_Objetivo indicado 1_: Traduza para inglês a seguinte frase do texto sobre o WRC: "A Toyota passa, assim, a somar 3 pokers, menos um do que a Lancia, mas mais um do que a Audi."
_Objetivo indicado 2_: Reproduza na íntegra o trecho do texto sobre o WRC que começa nas palavras "Desde o Rali" e termina após as palavras "da presente temporada.".

#### Texto de origem ####

WRC 2022: Toyota 1-2-3-4, 12 anos depois!
São relativamente raras as vezes em que uma única equipa consegue fazer uma ocupação total dos lugares do pódio de um rali do WRC, mas ainda mais são os que uma mesma estrutura garante as quatro melhores posições. Voltou a acontecer agora, no Safari Rally Kenya do passado fim-de-semana, com uma quádrupla de Yaris GR Rally1 a terminar à frente de toda a concorrência, num demolidor rali que desconstruiu as pretensões dos seus adversários! A anterior de 12 vezes havia sido já há mais de uma década e a primeira em 1976!
Desde o Rali da Bulgária de 2010, quando a Citroën garantiu os quatro primeiros lugares – com Sébastien Loeb, Dani Sordo, Petter Solberg e Sébastien Ogier aos comandos dos C4 WRC – que uma única marca não conseguia tal fantástico resultado de conjunto, mas o facto é que 12 anos depois a Toyota voltou a fazê-lo, colocando Kalle Rovamperä, Elfyn Evans, Takamoto Katsuta (da segunda equipa) e, o repetente Sébastien Ogier no topo da classificação geral final da que foi / é a mais demolidora das provas da presente temporada.
Tal feito de contarmos com carros de um único construtor a terminar no top-4 apenas aconteceu por 13 vezes na história de 50 anos do WRC, considerando-se não só os resultados da equipa oficial, como das suas estruturas satélites ou equipas locais que inscrevem a marca. A Toyota passa, assim, a somar 3 pokers, menos um do que a Lancia, mas mais um do que a Audi. Os restantes foram garantidos pela Ford, Mercedes-Benz, Datsun e Citroën.
A saga do “1-2-3-4” iniciou-se em 1976, quando o Team Lancia HF elevou os Stratos HF de Björn Waldegaard e Sandro Munari, após memorável duelo, aos semelhantes de Raffaele Pinto e ‘Tony’ Fassina (da satélite Griffone), às quatro primeiras posições do Rallye Sanremo, em Itália. A Ford seria a primeira a repetir a dose quando, na Nova Zelândia 1979, colocou os Escort RS 1800 MKII de Hannu Mikkola, do local Blair Robson, de Ari Vatanen (o verdadeiro piloto oficial) e de Paul Adams, também herói da terra no top-4 final.

#### Extrato de dados ####

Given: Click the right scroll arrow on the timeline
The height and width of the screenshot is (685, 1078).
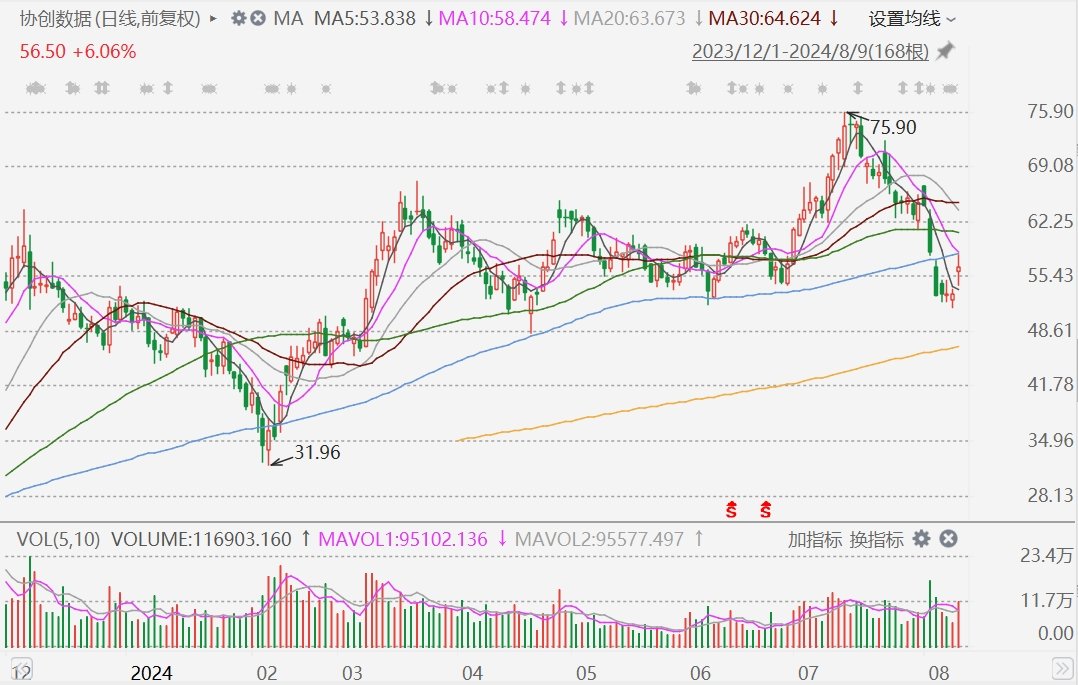Looking at the screenshot, I should coord(1062,668).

####

_Resposta escrita 1_: Toyota thus now has 3 "pokers," one fewer than Lancia but one more than Audi.

_Resposta escrita 2_:
Desde o Rali da Bulgária de 2010, quando a Citroën garantiu os quatro primeiros lugares – com Sébastien Loeb, Dani Sordo, Petter Solberg e Sébastien Ogier aos comandos dos C4 WRC – que uma única marca não conseguia tal fantástico resultado de conjunto, mas o facto é que 12 anos depois a Toyota voltou a fazê-lo, colocando Kalle Rovamperä, Elfyn Evans, Takamoto Katsuta (da segunda equipa) e, o repetente Sébastien Ogier no topo da classificação geral final da que foi / é a mais demolidora das provas da presente temporada.